Day 1 of the Plastics agenda encompassed a general European update from Smithers Pira and EFSA, plus insights from EuPIA on the current situation for packaging inks, which focussed on the move of the German authorities towards developing new legislation for inks on food packs and also an update on the guidelines for multi-layer materials from Flexible Packaging Europe. The USA also was discussed in some detail, including the basic resin doctrine in the 21st century, which sparked some debate on its current application and validity.

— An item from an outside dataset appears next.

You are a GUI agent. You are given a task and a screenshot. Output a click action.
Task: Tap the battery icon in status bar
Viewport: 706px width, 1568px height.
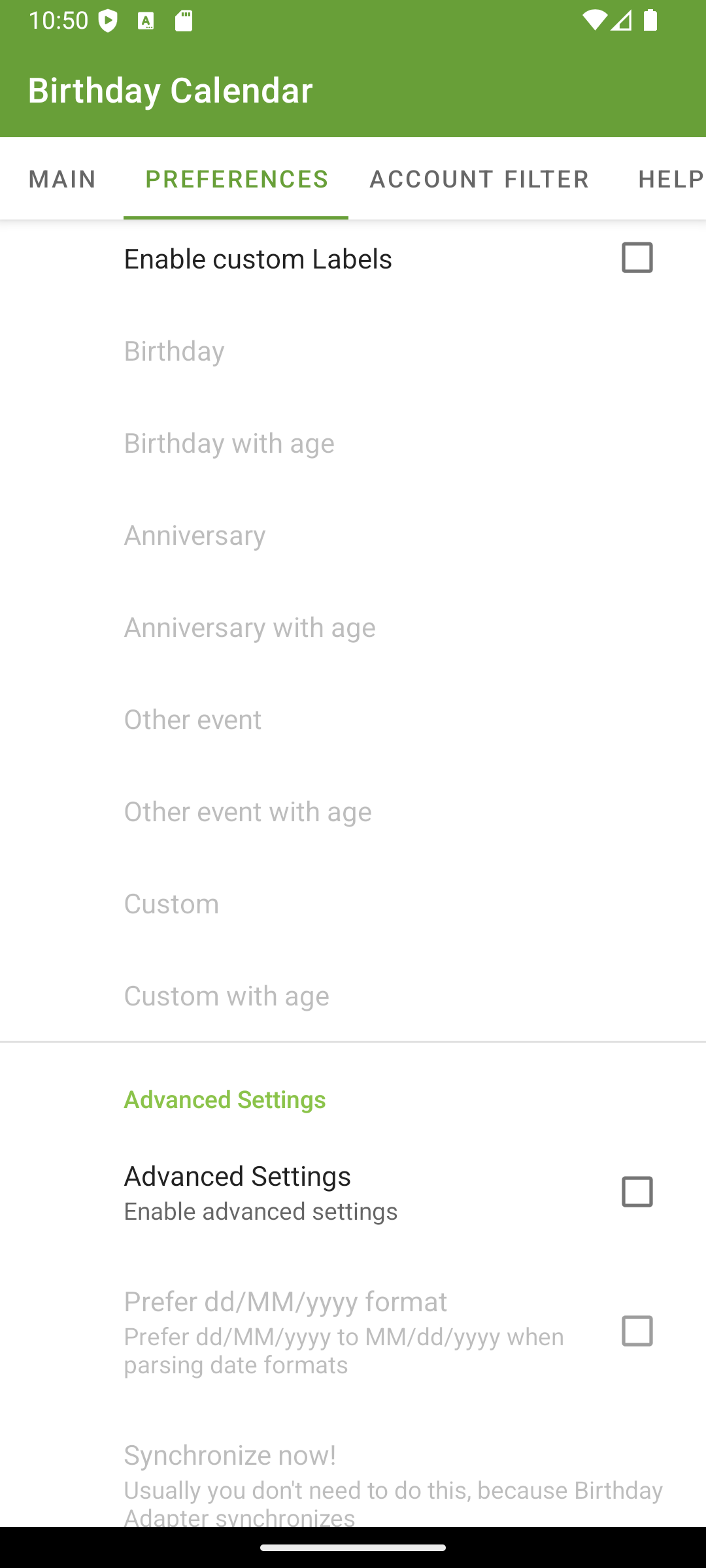point(650,21)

Two high energy presentations closed Day 1, taking a lot at national regulations outside of Europe, including a whistle stop tour through the Middle East (plus Turkey) by Kevin Kenny of Decernis. Delegates were then entertained at the local Augustiner Keller and enjoyed platters of Bavarian meats and cheese, accompanied by beer and the company of their fellow food contact professionals.

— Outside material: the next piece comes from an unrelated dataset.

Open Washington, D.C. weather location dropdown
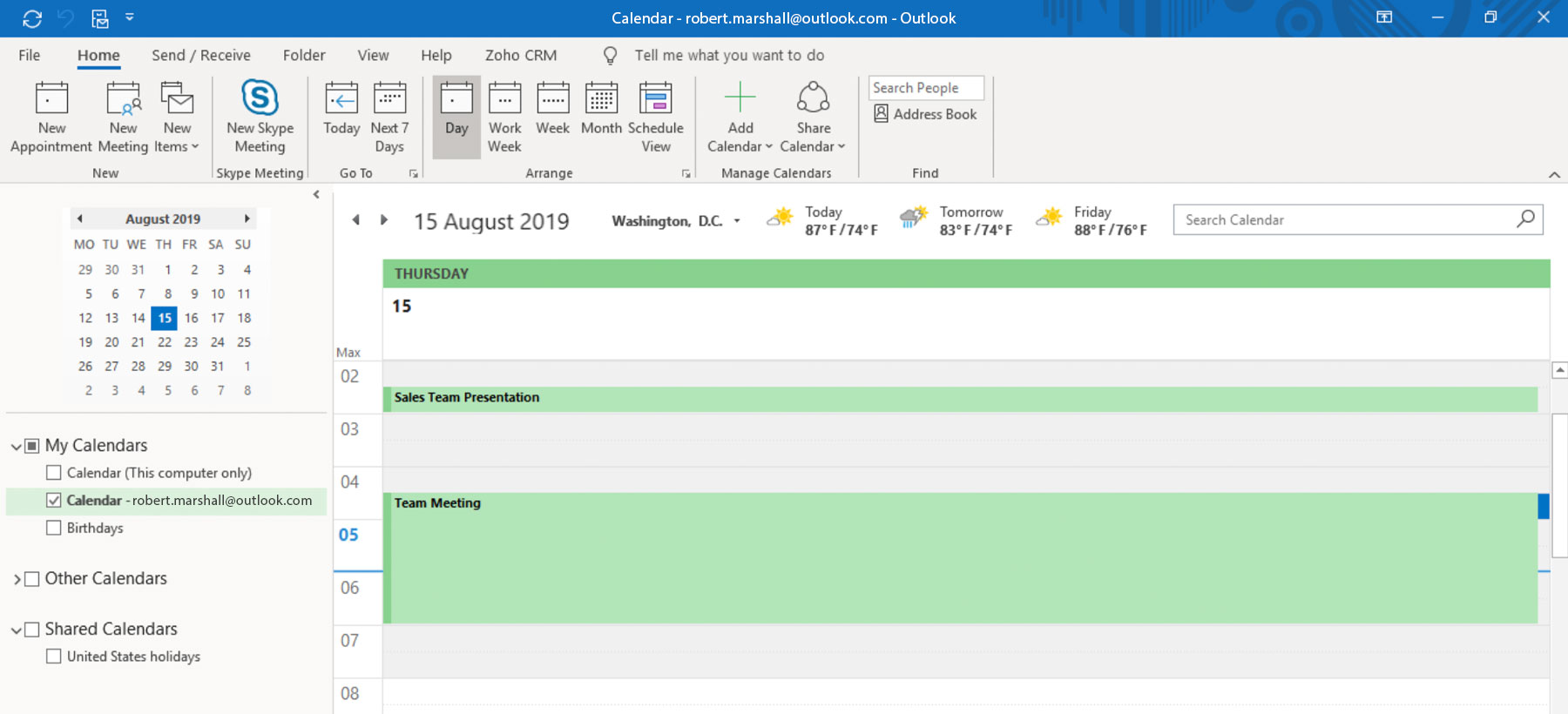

NIAS was also a hot topic of the event. Cost effective tools in the form of the Threshold of Toxicological Concern and FACET now exist for the risk assessment of NIAS once they have been identified and quantified. However, the identification and quantification of NIAS remains a challenge for modern analytical chemistry and can only be achieved at a fairly high cost, typically perhaps €10,000 to €15,000 per packaging product. Although large companies will be able to bear the financial burden it seems disproportionate to expect companies below a certain size to do so. Additionally, does it really make sense to keep repeating the evaluation at each point in the supply chain where a new additive is incorporated into a plastic which has already been evaluated without it? A better way needs to be found to tackle the analytical chemistry step if NIAS is to be tackled in a reasonable manner.

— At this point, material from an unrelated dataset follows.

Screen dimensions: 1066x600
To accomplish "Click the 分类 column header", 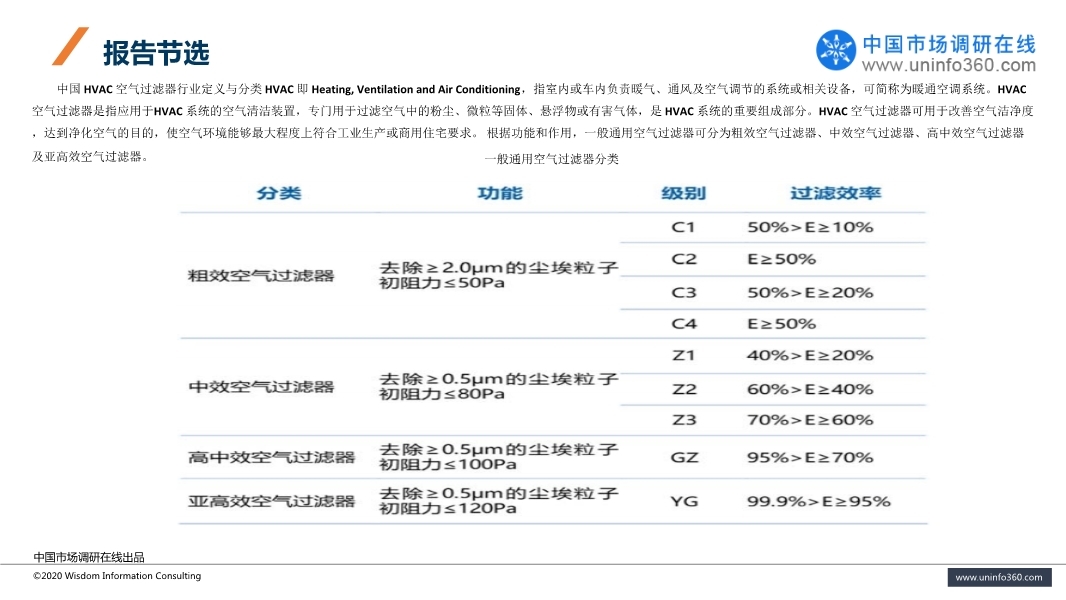I will pos(278,193).
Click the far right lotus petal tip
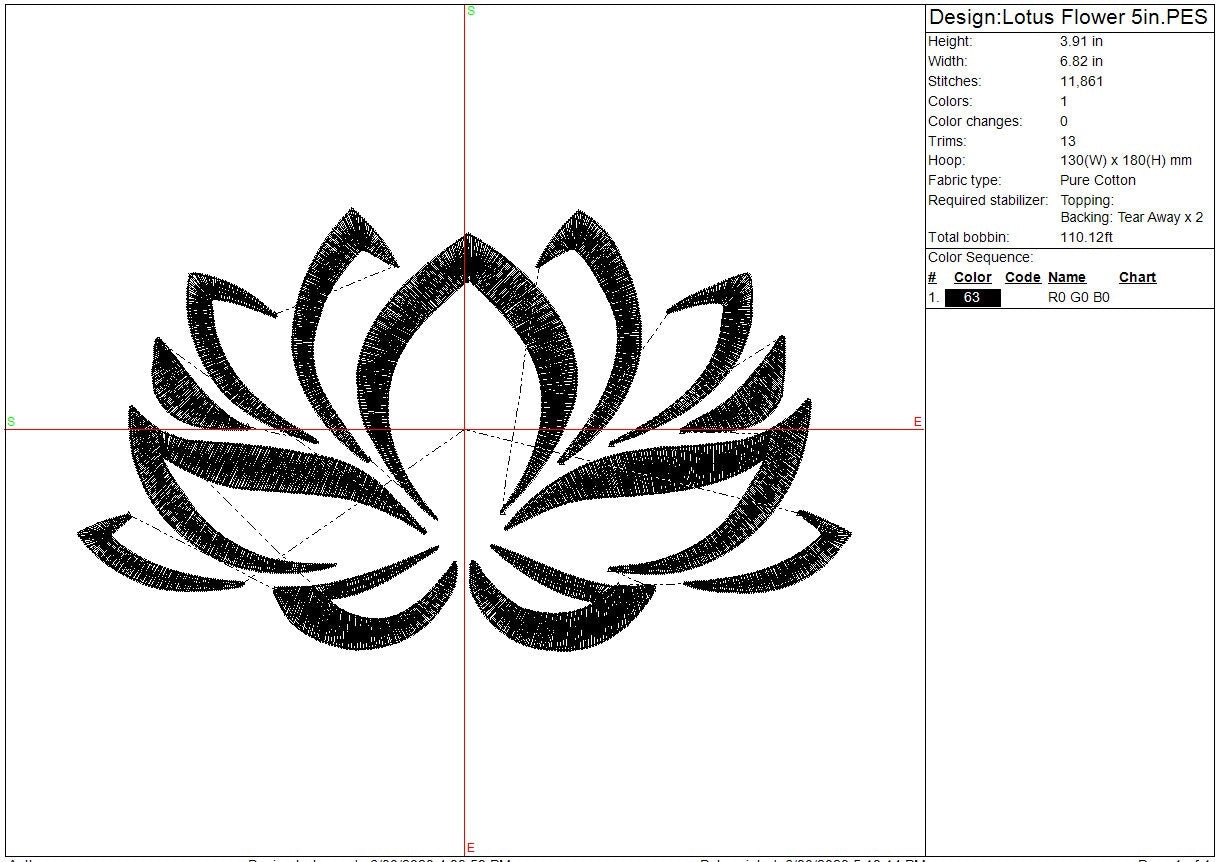Image resolution: width=1219 pixels, height=862 pixels. [x=849, y=533]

Dr Beate Brauer then provided various case studies from the enforcement perspective, which focussed on the work in the surveillance of food packaging materials and provided some interesting comments on the often poor quality of food contact declarations.
A popular session on Day 2 of the Plastics agenda involved Elly Spies of FrieslandCampina and Paul Earnshaw from Tesco. This session provided a break from the technical presentations and took a step back to remind us that the consumer is the most important person in the supply chain. Paul, in particular, emphasised that Tesco do want to hear from prospective suppliers, but hearing from them in terms of what benefit their products have for a consumer is key.
In the closing session of the Plastics agenda, we heard from three speakers on novel food contact materials. Ann Gergely of Steptoe and Johnson focused on definitions of nanoparticles before Roland Franz of Fraunhofer IVV presented his most recent studies on the migration of nanoparticles which showed that nanoparticles larger than 4nm will not migrate. Finally, we closed with a presentation on biocidal products and packaging.
Overall the plastics part of the conference showed the commitment of the whole supply chain to proving the safety and compliance of plastic food contact articles and materials in all markets and usefully updated everyone on the status of the tools available to help achieve this.
Then the proceedings moved onto Paper and Board in contact with food, and though it is a widely held belief that the absence of harmonised legislation means there is no legislation for Paper and Board, the first two presentations proved that is not the case. For companies ensuring compliance with the legislation is not only a regulatory- but also a business requirement.
The approach taken by companies DS Smith and MM Karton was covered in detail and, although different, demonstrated the amount of thought and effort that goes into this important topic. The situation is complex because of the range of paper based products produced in Europe, the mix of regulations at national and regional level plus initiatives from the Paper Industry itself and companies have to be clear on how to manage their resources to ensure compliance in as many countries as possible. In practice this means that companies not only have to know their products but also understand the specific requirements that apply to each and every one of them in all the countries where they are marketed.
Developments in the tools available continue to gather momentum and both the FACET database and analytical techniques to determine the level of migration of mineral oils to food from paper, presented in the closing session, will be key going forward. Changes to the regulations were few in 2014 but we could well see a number of significant changes next year. The Council of Europe are going to rework the resolution on Paper and Board and the format will be completely different to that seen before and the decision by the Paper Industry to explore the possibility of having harmonised legislation for Paper and Board with the European Commission is significant.
Barry Podd, Chairman of the Paper conference comments; Whatever happens in the future the Paper Industry has once again demonstrated its commitment to ensuring the compliance of its products, developing the tools to ensure the safety of the products and showing how this can be managed in a pragmatic and effective way.